To celebrate the day I listened to a recording of Schubert's _Winterreise_ with tenor Robert Tear and pianist Philip Ledger and the Piano Sonata in B Flat Major D 960 performed by Sviatoslav Richter.

If I forgot about Philip Glass ... oh well. There's always his birthday in 3021, where I will be _very_ glad to be able to play something by him.


----------



## SONNET CLV (May 31, 2014)

Arsakes said:


> *lyric* Happy Birthday to youuuu, Happy Birthday to youuuu, Happy Birthday to Franz Schuuubeeert, Happy Birthday to youuuu!
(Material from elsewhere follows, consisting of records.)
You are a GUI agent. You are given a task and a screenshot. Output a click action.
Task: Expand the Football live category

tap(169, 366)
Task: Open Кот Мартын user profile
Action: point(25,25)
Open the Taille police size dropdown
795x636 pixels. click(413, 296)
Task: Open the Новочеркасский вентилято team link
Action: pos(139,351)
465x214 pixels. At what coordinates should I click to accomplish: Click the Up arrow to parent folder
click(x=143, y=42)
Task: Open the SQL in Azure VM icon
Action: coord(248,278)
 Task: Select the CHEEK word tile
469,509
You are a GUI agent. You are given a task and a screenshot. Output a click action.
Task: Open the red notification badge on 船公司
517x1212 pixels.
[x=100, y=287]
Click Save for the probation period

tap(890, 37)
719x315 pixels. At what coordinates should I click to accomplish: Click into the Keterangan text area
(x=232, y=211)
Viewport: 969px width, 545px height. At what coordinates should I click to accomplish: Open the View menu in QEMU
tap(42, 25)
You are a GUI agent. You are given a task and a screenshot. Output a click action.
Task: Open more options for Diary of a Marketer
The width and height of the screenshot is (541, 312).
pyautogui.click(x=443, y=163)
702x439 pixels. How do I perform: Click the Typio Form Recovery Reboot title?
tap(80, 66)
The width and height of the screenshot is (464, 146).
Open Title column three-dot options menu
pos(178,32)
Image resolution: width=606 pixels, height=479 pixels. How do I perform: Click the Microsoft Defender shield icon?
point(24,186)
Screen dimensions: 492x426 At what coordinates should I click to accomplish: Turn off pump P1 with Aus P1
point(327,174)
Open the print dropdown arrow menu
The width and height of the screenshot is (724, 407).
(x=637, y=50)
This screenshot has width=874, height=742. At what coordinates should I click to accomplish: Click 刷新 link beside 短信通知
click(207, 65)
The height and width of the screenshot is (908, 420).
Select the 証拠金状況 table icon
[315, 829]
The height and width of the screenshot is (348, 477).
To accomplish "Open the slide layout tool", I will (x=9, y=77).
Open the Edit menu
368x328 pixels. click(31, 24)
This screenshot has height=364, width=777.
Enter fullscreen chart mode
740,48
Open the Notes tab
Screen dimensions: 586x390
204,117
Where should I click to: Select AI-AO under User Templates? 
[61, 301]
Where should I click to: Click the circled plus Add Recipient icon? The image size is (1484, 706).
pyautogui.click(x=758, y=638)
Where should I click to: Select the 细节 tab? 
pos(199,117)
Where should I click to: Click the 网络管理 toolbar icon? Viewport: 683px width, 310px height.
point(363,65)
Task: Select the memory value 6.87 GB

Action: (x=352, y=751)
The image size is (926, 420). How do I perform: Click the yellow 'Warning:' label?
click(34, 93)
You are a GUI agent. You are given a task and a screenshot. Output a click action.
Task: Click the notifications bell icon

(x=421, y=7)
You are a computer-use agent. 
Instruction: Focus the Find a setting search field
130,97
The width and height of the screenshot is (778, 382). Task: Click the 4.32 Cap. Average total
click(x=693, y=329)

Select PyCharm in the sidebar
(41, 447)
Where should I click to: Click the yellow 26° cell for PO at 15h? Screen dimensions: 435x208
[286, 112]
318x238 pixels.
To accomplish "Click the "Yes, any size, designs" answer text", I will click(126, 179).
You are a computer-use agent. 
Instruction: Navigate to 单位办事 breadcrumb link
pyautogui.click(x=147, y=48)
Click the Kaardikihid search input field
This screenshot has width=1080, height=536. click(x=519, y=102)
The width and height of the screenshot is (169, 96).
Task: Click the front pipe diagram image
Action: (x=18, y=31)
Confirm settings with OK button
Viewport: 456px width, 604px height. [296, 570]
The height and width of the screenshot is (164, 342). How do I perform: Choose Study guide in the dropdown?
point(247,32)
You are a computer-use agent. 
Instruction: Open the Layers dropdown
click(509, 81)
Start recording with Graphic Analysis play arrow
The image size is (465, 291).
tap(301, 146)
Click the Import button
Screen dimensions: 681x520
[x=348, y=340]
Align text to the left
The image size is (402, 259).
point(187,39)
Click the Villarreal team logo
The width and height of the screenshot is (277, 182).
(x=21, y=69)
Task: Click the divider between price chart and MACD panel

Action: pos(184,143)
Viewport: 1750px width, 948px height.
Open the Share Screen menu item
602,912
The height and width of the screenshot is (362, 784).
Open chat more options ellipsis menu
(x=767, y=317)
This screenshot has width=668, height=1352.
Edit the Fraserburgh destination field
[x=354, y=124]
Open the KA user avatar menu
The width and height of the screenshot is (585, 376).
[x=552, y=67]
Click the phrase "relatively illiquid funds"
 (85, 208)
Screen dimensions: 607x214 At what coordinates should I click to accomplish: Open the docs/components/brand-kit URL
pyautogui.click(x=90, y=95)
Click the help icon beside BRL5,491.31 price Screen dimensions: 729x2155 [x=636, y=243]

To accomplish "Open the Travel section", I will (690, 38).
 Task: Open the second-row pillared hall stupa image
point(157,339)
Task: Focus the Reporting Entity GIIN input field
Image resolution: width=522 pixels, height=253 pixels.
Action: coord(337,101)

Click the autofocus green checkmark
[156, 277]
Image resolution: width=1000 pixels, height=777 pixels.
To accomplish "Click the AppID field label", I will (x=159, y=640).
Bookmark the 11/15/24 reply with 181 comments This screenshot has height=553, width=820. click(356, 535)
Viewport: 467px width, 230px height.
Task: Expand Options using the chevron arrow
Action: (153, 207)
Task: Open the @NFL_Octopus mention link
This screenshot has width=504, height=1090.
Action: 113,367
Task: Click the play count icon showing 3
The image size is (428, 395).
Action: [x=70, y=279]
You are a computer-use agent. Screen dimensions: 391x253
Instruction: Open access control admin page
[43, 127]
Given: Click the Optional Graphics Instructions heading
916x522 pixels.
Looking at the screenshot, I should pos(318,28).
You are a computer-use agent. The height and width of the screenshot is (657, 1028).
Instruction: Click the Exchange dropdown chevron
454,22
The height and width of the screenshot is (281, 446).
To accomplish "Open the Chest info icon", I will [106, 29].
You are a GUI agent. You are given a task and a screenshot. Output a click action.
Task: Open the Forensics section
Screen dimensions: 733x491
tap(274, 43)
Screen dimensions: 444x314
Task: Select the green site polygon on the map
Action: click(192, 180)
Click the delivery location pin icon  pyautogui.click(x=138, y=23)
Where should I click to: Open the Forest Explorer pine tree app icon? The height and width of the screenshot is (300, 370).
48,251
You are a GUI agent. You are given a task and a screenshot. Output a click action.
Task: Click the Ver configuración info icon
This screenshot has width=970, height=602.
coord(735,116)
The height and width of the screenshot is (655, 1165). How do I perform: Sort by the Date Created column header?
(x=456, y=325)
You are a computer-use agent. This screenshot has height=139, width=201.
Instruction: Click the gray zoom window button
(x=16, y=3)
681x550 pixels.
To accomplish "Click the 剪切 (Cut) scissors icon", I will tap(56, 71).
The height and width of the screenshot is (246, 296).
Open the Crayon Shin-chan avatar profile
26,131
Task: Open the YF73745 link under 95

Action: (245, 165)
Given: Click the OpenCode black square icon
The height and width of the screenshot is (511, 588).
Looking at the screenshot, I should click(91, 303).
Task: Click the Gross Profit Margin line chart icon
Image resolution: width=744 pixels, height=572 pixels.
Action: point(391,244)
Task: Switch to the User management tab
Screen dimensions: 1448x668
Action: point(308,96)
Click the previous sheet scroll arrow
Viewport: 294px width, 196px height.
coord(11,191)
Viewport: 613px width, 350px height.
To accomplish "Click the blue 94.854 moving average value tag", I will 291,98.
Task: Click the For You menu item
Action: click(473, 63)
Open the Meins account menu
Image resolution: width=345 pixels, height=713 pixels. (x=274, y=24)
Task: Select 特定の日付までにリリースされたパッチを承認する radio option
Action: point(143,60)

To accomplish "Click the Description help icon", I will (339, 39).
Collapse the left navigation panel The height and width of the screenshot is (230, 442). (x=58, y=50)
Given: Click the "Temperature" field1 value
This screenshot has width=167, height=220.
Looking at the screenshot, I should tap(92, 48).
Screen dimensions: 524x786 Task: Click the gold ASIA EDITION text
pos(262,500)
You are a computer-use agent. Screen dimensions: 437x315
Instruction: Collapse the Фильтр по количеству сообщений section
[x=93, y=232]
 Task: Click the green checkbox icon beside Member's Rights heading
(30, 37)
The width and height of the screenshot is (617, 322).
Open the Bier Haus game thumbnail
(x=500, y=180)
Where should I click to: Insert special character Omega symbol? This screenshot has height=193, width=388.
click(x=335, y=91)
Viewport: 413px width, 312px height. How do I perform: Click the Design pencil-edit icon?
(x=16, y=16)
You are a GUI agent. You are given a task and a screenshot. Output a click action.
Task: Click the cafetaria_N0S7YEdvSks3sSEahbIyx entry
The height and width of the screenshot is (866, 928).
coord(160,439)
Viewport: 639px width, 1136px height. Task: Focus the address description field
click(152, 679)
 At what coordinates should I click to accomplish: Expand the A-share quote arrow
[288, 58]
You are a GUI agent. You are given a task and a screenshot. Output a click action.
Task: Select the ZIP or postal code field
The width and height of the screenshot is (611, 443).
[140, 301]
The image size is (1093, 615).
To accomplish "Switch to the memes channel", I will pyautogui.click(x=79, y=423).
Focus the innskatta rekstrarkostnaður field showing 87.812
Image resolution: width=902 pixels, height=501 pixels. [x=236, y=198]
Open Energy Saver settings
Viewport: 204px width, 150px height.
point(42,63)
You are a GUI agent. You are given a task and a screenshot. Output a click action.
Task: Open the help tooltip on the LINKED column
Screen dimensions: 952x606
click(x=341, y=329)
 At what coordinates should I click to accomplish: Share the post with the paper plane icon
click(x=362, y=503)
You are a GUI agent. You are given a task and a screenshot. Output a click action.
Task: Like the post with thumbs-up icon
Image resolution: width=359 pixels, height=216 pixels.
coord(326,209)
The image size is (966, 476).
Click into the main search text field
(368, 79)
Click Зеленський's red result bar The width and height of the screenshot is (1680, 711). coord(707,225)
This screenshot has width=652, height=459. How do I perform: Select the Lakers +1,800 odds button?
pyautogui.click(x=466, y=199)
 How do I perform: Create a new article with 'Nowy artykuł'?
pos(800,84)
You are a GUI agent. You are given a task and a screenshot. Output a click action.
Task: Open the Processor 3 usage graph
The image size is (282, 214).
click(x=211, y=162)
I suspect you sing those words to a tune from _Winterreise_ or _Die Schönne Müllerin_? But of course you do.


----------



## HerbertNorman (Jan 9, 2020)

SONNET CLV said:


> To celebrate the day I listened to a recording of Schubert's _Winterreise_ with tenor Robert Tear and pianist Philip Ledger and the Piano Sonata in B Flat Major D 960 performed by Sviatoslav Richter.
> 
> If I forgot about Philip Glass ... oh well. There's always his birthday in 3021, where I will be _very_ glad to be able to play something by him.


I listened to the Unvollendete Symphony nr 8 and D.960 like you performed by Radu Lupu...


----------